15%

Pengelolaan Hutan Dinilai Berorientasi kepada Keuntungan Ketimbang Pelestarian Ekologi

17-May-2025

JAKARTA, iNews Media - Anggota Komisi IV DPR Firman Soebagyo menyampaikan kekhawatirannya terhadap kebijakan pengelolaan hutan di Indonesia yang dinilai terlalu berorientasi pada keuntungan finansial dibandingkan pelestarian ekologi. 

Menurut Firman, BUMN seperti Perhutani seharusnya lebih mengedepankan fungsi ekologis dan ekosistem hutan daripada sekadar mengejar profit, karena nilai ekologis hutan jauh lebih besar daripada keuntungan finansial.

"Di Jawa itu hutan kita sekarang ini harus mengedepankan kepada ekologi dan ekosistem, bukan Perhutani itu BUMN tidak ditargetkan hanya mencari keuntungan semata.

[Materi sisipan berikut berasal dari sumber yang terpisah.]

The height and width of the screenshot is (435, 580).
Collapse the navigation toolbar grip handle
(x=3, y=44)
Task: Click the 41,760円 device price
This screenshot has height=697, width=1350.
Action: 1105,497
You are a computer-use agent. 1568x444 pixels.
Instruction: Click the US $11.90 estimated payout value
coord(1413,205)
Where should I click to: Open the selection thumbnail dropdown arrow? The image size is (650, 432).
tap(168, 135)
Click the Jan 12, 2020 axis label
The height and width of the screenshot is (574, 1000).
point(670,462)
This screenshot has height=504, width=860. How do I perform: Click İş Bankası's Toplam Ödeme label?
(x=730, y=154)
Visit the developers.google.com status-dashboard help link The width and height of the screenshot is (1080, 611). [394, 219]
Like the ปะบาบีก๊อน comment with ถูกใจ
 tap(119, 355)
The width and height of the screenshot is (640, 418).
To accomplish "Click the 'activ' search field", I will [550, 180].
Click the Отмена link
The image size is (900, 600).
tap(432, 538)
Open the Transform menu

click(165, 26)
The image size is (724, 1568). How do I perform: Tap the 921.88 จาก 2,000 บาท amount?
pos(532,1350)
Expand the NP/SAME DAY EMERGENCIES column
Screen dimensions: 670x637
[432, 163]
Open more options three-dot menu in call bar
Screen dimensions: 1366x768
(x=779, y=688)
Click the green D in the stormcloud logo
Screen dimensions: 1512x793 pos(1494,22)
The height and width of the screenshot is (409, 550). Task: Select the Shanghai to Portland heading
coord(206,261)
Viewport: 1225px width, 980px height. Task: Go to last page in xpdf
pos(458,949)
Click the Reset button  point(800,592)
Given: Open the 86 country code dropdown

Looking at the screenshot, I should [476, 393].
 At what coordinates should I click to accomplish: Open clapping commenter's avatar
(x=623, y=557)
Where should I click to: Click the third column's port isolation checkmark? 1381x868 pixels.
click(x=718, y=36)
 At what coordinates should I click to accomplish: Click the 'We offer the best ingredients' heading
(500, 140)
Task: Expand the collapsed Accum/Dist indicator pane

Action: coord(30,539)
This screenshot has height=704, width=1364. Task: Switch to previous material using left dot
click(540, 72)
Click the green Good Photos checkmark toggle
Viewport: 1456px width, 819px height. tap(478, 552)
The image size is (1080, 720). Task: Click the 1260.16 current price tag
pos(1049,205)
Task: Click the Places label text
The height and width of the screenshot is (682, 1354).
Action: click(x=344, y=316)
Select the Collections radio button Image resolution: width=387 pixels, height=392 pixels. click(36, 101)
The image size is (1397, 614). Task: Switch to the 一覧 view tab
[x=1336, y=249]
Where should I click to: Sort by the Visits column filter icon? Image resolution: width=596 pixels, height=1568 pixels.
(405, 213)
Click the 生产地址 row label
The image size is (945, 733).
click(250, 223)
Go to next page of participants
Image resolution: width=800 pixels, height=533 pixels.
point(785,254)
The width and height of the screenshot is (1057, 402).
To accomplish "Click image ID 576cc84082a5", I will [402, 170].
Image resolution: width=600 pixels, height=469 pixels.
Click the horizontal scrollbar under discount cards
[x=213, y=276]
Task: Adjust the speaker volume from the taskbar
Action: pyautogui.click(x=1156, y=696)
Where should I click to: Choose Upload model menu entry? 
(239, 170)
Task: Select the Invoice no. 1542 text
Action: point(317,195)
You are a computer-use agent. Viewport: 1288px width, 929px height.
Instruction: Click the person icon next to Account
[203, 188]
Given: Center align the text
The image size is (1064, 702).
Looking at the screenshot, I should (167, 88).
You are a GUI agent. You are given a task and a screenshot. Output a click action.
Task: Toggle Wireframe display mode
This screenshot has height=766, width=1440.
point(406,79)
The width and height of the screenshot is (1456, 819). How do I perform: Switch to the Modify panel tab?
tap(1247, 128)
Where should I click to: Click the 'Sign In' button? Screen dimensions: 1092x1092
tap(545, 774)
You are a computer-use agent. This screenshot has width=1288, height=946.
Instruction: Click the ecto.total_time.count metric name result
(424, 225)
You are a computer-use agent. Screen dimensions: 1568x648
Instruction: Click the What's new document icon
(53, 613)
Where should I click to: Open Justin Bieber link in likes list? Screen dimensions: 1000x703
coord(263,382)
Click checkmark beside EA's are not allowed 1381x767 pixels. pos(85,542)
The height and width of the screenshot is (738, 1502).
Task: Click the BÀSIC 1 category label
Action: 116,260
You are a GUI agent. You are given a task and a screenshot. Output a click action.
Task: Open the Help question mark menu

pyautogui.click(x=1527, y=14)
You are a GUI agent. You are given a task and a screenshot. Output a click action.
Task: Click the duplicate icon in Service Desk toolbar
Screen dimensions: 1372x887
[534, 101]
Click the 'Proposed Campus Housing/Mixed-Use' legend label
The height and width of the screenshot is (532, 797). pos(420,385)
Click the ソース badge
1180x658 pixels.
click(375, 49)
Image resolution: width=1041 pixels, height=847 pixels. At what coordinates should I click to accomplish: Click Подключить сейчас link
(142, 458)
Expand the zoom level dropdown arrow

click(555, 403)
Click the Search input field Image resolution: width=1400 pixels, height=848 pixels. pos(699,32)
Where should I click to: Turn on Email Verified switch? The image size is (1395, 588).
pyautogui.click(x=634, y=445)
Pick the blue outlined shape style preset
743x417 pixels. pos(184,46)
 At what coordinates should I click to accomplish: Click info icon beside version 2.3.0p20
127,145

Karena keuntungan terhadap masalah ekologi dan ekosistem jauh lebih besar daripada keuntungan finansial," ujar Firman, Sabtu (17/5/2025).

Dalam kesempatan itu, Firman turut mengkritisi kebijakan yang mewajibkan BUMN menyetor margin profit setiap tahun, yang dianggapnya tidak realistis untuk perusahaan seperti Perhutani yang fokus pada pengelolaan hutan jati. Ia menekankan bahwa pengelolaan hutan tidak bisa semata-mata dikomersialisasi, melainkan harus mengedepankan konservasi. 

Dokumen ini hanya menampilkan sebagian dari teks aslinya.